Дневник, найденный в ванне | страница 79



— Почему? — спросил он с удивлением.

Я не дал ему сказать больше ни слова.

Во мне открылись долго сдерживавшие запоры, я говорил быстро, несколько несвязно, не делая пауз, о первых моих шагах в Здании, о главнокомандующем, о подозрениях, которые уже тогда зарождались во мне, хотя я об этом еще не знал и носил их в себе, как бактерии, отравлявшие мои дальнейшие действия, как я вскормил это в себе, сделал своим предназначением, и как готов был уже принять тот кошмарный облик, навязанный в равной степени как страхом, так и внешними обстоятельствами, облик без вины виноватого, обвиняемого без единого пятнышка на совести, но и в этом мне отказали, предоставив меня себе самому — по-прежнему самому себе, конечно, только в другой ситуации, — и как я бродил от двери к двери в этой никому не нужной бессмыслице.
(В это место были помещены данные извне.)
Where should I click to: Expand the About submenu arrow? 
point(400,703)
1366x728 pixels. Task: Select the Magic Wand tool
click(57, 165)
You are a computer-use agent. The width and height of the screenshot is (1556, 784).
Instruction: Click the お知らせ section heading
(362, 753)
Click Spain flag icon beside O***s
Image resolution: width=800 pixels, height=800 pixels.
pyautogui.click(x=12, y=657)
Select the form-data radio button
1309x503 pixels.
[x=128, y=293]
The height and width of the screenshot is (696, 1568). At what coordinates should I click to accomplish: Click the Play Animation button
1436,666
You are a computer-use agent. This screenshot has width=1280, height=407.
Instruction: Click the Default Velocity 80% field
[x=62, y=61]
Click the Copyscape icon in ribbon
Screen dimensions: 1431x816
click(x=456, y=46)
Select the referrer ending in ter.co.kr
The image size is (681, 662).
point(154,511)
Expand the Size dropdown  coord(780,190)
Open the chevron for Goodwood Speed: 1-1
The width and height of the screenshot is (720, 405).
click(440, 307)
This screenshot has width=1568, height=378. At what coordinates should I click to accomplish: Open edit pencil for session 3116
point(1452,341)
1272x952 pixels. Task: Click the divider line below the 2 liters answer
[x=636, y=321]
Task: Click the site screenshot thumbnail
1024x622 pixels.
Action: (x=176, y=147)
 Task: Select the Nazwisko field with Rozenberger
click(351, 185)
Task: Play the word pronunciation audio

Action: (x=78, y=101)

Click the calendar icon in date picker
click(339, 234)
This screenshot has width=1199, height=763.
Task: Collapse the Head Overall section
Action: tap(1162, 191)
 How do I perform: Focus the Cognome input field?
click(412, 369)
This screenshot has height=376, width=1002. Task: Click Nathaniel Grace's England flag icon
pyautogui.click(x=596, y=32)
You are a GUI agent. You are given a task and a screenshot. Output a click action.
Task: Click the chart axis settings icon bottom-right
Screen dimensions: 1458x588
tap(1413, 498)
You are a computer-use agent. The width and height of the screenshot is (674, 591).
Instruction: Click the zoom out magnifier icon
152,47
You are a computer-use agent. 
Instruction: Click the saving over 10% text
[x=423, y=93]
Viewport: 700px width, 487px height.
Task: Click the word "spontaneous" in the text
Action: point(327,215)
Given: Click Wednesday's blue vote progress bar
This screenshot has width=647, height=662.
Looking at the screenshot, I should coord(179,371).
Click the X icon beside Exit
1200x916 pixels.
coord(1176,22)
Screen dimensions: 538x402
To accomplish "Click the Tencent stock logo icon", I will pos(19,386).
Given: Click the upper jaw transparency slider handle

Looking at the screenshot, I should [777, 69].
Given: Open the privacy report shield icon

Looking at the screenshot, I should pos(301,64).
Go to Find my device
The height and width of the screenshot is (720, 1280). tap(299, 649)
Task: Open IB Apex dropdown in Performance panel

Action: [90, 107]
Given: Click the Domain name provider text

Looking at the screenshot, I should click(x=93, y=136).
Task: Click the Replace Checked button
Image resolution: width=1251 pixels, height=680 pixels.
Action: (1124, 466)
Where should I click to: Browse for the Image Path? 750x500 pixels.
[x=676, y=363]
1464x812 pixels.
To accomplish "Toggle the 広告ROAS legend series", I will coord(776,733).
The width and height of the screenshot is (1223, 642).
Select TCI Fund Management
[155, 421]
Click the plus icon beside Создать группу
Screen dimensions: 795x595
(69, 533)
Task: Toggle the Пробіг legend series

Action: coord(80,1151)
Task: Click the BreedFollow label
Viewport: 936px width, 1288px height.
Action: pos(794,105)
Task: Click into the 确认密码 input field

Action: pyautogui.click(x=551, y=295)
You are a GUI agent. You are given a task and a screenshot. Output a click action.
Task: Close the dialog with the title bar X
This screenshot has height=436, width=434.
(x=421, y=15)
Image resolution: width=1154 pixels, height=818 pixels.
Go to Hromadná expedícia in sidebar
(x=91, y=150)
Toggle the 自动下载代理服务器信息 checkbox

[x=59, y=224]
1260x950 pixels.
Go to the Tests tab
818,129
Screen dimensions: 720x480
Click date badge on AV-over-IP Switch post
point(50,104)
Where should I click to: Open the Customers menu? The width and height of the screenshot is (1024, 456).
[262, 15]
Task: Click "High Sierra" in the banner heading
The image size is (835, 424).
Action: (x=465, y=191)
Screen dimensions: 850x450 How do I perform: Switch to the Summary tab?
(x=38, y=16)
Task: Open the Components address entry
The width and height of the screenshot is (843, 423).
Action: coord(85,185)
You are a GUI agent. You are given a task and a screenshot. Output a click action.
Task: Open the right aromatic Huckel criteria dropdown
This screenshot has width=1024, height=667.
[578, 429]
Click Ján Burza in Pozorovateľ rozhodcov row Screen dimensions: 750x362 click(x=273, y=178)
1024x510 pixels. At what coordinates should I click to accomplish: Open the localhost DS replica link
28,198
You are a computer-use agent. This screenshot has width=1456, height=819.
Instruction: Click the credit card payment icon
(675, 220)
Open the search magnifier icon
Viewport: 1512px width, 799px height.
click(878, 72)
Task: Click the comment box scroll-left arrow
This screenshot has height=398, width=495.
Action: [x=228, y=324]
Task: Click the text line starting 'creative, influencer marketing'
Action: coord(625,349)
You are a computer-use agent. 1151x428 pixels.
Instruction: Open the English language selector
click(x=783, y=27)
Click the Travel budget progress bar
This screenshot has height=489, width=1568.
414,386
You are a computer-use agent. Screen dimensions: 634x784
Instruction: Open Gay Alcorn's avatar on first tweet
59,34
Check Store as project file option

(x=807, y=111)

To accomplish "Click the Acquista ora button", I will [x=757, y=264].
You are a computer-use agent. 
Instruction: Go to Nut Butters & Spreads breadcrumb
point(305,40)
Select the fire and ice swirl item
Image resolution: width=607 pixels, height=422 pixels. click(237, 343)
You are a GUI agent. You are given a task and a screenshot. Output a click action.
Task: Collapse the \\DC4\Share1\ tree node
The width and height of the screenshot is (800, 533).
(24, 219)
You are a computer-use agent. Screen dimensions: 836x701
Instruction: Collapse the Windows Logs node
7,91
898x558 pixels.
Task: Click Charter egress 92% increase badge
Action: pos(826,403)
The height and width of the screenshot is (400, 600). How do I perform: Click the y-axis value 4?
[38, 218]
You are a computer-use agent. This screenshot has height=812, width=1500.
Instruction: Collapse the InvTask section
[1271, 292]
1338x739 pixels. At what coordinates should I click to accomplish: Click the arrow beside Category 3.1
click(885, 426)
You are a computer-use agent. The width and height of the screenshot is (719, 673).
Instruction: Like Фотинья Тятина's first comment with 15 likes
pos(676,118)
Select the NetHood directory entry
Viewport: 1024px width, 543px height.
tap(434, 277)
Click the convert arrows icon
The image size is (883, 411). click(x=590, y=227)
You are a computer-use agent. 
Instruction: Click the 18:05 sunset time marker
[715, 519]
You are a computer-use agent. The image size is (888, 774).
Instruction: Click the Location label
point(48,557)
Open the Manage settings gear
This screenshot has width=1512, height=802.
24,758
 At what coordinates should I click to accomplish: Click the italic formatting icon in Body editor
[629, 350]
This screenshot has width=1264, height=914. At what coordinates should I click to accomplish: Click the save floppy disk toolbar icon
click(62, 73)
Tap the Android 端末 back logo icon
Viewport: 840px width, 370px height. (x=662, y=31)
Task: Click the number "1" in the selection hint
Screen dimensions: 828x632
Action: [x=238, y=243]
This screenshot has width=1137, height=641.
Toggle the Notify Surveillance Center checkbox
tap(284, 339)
— Я, — повторил я, — собой… себе… мне… — И так ходил вокруг да около, чувствуя ущербность даваемых определений, всему этому чего-то не хватало, слишком уж все не клеилось. Наконец, во внезапном озарении, посетившем сначала, пожалуй, язык, а не мысли, которые явно остались позади, я принялся за общий разбор дела: — Если я действительно хоть на что-то пригоден — хоть на что-то, повторяю, без малейших надежд и притязаний, — то не следует изводить меня до такой степени без всякой пользы. Какая польза будет в конце концов Зданию, если я превращусь в мокрое место, расплывусь лужей? Что оно от этого выиграет? Ничего! Так зачем же все это? Не пришло ли, в самом деле, время, чтобы вручить мне… то есть возвратить инструкции, ознакомить меня в полной мере с миссией, какой бы она ни была, а я со своей стороны заявляю, что буду лоялен, буду стараться, усиленно, сверх всяких сил, ручаюсь…

К сожалению, речь эта, бессвязная в начале, не стала лучше в конце, и я, задыхающийся, дрожащий, умолк неожиданно на середине фразы под взглядом сконфуженных голубых глаз Эрмса. Он медленно опустил взгляд, помешал чай, поиграл — слишком долго — ложечкой, явно не зная, что с ней делать. Он определенно стыдился, ему попросту было стыдно за меня!

— Действительно, уж не знаю, — начал он мягко, но в последующих его словах я ощутил нотки сдержанной суровости. — Я не знаю, что с вами делать. Так о себе… такое на себя наговорить… какие-то странные выходки… копаться в этих лекарствах… все это просто глупо. Это же чепуха! Абсурд! Вы вообразили Бог знает что!

Он вспылил, но сквозь запальчивость все же проступало его неодолимое жизнерадостное настроение.